### Work required:
Return the data below exactly, stopping after the line with "Viewport: 548px width, 480px height.".

※

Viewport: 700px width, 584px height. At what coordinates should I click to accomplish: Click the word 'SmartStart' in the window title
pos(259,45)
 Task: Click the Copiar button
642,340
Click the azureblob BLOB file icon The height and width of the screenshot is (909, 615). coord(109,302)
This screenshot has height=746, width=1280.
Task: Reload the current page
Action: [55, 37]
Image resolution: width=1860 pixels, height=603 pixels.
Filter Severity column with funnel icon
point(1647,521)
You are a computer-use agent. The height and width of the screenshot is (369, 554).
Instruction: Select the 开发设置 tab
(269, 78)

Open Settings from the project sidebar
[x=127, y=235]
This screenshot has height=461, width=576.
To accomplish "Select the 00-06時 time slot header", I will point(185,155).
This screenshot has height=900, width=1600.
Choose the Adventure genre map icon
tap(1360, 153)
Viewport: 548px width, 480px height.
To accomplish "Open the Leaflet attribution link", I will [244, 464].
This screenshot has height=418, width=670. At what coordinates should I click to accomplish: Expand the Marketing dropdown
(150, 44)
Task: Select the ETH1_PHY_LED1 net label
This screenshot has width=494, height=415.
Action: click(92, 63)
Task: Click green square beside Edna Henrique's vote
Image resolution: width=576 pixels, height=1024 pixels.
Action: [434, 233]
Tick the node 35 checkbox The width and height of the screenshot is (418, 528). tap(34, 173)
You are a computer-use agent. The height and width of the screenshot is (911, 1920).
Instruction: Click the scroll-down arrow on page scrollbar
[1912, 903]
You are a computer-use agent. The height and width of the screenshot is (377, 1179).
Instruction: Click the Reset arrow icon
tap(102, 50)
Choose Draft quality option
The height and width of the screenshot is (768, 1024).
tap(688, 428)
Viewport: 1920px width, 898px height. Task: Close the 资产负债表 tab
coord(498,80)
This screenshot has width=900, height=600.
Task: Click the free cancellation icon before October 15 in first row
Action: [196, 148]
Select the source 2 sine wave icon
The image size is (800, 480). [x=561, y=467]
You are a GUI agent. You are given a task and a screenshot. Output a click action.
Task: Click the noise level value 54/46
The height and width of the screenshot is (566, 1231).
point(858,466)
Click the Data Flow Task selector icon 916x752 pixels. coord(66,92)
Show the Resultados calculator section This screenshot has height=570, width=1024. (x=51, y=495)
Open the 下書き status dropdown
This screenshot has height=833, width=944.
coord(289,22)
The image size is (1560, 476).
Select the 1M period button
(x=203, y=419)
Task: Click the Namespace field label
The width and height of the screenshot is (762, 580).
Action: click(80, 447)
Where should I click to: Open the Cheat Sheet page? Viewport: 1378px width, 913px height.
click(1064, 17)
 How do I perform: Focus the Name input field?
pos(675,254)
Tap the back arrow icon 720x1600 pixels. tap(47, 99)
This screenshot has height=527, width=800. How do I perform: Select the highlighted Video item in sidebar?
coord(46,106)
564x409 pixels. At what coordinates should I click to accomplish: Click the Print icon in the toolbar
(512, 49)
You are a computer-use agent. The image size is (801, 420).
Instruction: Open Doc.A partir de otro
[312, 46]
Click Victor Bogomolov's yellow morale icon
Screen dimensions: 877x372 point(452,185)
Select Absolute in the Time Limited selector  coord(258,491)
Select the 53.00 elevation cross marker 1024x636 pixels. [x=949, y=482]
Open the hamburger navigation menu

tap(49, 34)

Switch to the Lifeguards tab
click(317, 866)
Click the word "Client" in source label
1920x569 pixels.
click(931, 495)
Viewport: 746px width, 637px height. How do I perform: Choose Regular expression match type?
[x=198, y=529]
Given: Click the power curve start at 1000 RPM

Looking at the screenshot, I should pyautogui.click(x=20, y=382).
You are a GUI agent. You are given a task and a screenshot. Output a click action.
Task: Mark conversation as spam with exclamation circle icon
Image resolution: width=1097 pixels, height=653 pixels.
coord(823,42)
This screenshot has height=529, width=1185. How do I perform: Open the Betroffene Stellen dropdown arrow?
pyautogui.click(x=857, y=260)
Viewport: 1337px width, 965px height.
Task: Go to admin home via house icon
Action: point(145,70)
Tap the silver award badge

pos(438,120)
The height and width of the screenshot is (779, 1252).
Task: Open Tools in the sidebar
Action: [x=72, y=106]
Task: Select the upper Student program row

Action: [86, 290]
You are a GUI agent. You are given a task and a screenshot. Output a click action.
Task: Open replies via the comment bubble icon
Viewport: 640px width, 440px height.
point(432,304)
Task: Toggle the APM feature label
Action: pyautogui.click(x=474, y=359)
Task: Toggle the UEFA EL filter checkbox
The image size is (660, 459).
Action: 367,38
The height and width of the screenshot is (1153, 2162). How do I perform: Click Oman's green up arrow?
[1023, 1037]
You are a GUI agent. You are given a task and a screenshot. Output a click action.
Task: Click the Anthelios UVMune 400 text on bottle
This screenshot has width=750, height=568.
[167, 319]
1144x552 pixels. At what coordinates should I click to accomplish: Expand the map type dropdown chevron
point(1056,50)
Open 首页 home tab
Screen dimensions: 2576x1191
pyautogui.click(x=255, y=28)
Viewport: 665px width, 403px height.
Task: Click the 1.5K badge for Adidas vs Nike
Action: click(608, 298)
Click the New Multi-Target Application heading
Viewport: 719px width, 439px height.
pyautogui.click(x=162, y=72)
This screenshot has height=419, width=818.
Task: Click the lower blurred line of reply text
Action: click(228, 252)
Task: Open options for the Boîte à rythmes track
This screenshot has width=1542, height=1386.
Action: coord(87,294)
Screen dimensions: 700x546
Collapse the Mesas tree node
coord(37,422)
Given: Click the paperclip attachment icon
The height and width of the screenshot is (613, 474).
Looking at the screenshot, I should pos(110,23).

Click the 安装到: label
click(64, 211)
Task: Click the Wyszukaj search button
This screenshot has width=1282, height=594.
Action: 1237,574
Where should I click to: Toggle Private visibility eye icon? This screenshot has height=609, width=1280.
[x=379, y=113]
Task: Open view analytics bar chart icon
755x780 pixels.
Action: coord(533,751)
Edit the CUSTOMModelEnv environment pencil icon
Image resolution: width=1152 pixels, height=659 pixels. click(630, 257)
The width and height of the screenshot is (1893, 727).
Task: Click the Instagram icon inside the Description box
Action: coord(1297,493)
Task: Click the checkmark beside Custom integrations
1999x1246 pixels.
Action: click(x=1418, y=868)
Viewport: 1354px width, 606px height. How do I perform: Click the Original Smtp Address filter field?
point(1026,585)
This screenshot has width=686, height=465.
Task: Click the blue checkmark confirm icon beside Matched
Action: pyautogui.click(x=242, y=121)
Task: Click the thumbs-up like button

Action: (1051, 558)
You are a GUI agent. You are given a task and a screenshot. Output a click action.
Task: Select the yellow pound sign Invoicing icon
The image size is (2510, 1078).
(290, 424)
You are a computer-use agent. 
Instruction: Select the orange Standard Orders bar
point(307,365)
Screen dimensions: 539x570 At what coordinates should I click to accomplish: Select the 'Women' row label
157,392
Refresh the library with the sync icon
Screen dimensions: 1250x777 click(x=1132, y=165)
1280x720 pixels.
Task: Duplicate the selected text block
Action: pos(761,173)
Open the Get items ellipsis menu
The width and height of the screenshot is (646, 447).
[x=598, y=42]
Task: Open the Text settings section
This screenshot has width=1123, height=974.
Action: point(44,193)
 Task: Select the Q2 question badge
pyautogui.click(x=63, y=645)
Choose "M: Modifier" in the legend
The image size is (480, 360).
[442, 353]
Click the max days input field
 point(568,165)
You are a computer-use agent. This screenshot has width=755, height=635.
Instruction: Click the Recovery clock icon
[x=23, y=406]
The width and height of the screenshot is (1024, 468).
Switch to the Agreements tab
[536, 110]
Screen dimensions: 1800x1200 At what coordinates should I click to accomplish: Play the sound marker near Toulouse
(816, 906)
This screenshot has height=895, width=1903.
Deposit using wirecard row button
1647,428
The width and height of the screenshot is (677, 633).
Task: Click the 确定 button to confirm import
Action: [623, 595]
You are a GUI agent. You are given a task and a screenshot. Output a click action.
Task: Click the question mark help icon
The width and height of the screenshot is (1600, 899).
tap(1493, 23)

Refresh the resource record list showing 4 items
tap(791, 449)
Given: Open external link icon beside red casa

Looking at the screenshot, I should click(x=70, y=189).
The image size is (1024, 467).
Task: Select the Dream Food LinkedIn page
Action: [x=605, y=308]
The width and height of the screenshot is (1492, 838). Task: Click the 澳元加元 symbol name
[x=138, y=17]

※

### Expected answer:
Viewport: 700px width, 584px height. At what coordinates should I click to accomplish: Click the word 'SmartStart' in the window title
pos(259,45)
 Task: Click the Copiar button
642,340
Click the azureblob BLOB file icon The height and width of the screenshot is (909, 615). coord(109,302)
This screenshot has height=746, width=1280.
Task: Reload the current page
Action: [55, 37]
Image resolution: width=1860 pixels, height=603 pixels.
Filter Severity column with funnel icon
point(1647,521)
You are a computer-use agent. The height and width of the screenshot is (369, 554).
Instruction: Select the 开发设置 tab
(269, 78)

Open Settings from the project sidebar
[x=127, y=235]
This screenshot has height=461, width=576.
To accomplish "Select the 00-06時 time slot header", I will point(185,155).
This screenshot has height=900, width=1600.
Choose the Adventure genre map icon
tap(1360, 153)
Viewport: 548px width, 480px height.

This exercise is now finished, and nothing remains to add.